◆ WHAT IS ASKED ◆
Could you quote the records verbatim, from the line that contains "Mute audio of profileHD.mov layer" through the line that contains "Action: [260, 100]", with both of those lines included?

◆ DATASET EXTRACT ◆
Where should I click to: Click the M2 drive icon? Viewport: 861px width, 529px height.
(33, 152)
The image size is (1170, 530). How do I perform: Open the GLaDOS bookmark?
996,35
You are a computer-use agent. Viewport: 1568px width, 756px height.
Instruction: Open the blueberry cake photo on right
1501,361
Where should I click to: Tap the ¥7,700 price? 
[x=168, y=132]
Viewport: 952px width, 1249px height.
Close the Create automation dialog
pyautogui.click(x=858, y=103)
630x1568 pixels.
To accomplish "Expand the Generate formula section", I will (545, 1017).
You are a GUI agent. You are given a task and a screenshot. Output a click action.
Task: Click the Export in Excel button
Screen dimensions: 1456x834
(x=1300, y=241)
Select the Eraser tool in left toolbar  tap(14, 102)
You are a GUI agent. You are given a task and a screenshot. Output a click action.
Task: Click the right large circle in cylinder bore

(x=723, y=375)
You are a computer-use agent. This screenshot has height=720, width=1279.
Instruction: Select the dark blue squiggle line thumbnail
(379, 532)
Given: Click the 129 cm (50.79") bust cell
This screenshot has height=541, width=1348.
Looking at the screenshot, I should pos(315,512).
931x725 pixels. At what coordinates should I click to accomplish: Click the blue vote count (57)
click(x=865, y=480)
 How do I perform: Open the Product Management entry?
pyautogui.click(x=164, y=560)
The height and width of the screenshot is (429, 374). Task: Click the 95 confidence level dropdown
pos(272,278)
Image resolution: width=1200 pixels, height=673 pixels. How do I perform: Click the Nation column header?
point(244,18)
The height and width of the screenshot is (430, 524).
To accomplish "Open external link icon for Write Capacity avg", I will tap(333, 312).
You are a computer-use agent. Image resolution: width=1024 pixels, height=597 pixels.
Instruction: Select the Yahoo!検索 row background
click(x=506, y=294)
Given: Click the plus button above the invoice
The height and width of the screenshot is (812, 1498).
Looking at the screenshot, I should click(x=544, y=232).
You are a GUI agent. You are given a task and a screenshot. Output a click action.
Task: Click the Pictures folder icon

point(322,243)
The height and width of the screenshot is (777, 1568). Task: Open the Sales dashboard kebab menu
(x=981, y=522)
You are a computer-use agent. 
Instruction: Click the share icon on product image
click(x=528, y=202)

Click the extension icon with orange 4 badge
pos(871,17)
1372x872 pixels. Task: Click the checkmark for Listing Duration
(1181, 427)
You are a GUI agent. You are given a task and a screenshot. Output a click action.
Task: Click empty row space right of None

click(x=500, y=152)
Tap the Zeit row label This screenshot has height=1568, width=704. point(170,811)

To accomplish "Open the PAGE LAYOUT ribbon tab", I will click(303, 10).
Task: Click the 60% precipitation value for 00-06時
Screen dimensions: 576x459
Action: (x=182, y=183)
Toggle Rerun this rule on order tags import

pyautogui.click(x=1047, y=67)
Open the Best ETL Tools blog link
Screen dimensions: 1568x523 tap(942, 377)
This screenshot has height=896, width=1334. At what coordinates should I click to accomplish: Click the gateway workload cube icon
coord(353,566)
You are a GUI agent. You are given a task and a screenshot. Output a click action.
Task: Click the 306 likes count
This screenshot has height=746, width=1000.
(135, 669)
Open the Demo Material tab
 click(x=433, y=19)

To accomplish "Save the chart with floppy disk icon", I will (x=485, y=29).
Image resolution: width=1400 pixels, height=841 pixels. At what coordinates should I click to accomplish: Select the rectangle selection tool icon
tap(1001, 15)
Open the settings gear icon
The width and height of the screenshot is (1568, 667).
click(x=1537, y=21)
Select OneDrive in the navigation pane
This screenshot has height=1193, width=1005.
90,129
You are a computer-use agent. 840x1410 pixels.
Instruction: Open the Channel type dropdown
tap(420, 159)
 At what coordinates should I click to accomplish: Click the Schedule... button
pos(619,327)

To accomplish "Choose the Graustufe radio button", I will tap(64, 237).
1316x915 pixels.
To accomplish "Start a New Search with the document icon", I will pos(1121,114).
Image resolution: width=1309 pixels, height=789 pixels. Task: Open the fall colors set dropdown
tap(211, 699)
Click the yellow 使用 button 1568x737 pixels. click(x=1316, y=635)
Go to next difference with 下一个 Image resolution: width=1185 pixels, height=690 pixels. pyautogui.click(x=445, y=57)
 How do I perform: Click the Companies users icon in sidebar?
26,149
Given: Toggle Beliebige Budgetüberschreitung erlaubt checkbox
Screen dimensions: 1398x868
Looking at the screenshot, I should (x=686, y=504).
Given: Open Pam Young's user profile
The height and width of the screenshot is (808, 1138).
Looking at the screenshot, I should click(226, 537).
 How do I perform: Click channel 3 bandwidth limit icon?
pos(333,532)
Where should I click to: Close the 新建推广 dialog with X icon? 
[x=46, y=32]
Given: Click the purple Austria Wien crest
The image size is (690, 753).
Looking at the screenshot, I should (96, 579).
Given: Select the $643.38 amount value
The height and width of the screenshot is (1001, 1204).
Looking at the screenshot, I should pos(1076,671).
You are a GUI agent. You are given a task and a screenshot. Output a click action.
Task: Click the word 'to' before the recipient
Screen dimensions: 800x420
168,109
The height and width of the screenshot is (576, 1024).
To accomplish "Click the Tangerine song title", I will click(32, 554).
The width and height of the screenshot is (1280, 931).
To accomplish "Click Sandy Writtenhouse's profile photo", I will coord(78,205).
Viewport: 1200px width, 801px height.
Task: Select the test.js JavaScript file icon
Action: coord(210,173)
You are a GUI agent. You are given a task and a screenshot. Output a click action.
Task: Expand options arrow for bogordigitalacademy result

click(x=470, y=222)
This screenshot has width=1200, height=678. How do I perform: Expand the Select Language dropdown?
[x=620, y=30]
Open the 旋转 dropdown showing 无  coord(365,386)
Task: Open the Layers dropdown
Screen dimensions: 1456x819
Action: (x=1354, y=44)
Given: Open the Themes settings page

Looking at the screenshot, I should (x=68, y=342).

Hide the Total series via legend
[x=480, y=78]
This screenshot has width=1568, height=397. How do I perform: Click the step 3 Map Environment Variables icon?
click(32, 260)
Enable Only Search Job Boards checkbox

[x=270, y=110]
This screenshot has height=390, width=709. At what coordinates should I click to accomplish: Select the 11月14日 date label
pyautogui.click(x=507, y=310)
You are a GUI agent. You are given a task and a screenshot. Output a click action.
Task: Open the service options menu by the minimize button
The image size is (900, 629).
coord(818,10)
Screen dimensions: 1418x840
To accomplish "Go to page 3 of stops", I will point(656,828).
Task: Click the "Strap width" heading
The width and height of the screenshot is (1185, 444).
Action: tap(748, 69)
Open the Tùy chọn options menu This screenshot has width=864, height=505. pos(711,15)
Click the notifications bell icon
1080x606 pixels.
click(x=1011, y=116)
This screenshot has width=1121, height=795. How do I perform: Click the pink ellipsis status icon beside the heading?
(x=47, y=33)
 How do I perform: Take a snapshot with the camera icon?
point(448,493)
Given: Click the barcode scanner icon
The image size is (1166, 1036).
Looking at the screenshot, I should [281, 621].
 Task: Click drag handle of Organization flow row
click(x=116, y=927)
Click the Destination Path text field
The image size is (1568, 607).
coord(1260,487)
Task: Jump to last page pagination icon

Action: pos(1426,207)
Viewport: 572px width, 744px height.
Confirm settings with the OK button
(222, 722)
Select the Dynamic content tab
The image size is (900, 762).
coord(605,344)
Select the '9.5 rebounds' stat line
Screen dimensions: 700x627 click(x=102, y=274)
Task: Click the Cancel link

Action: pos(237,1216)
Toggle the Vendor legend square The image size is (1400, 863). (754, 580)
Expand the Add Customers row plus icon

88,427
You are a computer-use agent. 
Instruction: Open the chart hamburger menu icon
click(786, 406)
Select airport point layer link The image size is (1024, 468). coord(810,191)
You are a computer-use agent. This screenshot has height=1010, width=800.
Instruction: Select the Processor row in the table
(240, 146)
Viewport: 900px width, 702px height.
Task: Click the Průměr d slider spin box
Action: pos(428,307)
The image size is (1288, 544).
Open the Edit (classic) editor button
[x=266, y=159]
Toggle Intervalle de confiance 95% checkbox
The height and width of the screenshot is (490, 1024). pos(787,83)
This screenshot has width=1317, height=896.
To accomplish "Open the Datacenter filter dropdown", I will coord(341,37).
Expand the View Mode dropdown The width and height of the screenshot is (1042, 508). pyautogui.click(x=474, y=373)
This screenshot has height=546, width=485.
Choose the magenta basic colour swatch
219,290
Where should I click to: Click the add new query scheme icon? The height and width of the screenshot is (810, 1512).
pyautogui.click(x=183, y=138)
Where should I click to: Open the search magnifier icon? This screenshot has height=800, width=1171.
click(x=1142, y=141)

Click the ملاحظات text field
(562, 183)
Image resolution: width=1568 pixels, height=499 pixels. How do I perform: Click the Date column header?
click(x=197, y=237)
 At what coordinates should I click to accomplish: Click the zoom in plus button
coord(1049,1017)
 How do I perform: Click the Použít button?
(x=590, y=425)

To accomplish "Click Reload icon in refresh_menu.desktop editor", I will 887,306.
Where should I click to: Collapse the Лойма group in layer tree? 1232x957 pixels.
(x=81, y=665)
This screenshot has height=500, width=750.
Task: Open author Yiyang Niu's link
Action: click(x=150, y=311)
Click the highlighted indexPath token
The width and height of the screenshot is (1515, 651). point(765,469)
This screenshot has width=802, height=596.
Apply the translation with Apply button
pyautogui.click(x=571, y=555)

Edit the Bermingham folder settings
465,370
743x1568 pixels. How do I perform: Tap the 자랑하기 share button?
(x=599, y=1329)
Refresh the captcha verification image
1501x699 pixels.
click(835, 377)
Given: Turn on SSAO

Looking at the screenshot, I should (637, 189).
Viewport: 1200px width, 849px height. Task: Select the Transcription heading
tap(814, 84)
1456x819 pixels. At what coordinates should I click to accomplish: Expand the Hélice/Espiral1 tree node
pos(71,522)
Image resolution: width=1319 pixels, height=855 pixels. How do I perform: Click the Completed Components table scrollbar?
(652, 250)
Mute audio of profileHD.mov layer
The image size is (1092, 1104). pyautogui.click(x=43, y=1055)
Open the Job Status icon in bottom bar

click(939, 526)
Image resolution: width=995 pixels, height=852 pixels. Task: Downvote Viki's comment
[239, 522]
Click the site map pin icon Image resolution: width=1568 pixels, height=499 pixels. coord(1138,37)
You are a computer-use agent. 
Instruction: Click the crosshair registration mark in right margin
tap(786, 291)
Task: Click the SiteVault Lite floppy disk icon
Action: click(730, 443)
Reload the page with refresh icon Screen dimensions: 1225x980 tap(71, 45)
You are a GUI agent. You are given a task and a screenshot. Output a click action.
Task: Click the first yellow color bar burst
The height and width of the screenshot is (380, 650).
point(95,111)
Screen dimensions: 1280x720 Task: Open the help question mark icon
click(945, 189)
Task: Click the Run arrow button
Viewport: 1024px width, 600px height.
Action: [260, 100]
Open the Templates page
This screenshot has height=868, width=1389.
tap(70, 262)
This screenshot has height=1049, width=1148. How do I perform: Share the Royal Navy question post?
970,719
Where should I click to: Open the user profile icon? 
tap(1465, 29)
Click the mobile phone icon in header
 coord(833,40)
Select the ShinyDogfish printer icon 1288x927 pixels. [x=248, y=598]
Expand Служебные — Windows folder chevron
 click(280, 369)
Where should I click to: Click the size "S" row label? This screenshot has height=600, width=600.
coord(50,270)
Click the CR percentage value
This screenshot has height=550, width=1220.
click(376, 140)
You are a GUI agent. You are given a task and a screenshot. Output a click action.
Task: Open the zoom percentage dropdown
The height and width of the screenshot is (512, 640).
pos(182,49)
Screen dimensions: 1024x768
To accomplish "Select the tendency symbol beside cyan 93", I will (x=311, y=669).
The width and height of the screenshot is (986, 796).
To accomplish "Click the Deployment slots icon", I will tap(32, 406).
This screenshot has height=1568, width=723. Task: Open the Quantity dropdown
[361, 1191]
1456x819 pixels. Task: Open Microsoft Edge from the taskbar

◆ FINISHED TASK ◆
Mute audio of profileHD.mov layer
The image size is (1092, 1104). pyautogui.click(x=43, y=1055)
Open the Job Status icon in bottom bar

click(939, 526)
Image resolution: width=995 pixels, height=852 pixels. Task: Downvote Viki's comment
[239, 522]
Click the site map pin icon Image resolution: width=1568 pixels, height=499 pixels. coord(1138,37)
You are a computer-use agent. 
Instruction: Click the crosshair registration mark in right margin
tap(786, 291)
Task: Click the SiteVault Lite floppy disk icon
Action: click(730, 443)
Reload the page with refresh icon Screen dimensions: 1225x980 tap(71, 45)
You are a GUI agent. You are given a task and a screenshot. Output a click action.
Task: Click the first yellow color bar burst
The height and width of the screenshot is (380, 650).
point(95,111)
Screen dimensions: 1280x720 Task: Open the help question mark icon
click(945, 189)
Task: Click the Run arrow button
Viewport: 1024px width, 600px height.
Action: [260, 100]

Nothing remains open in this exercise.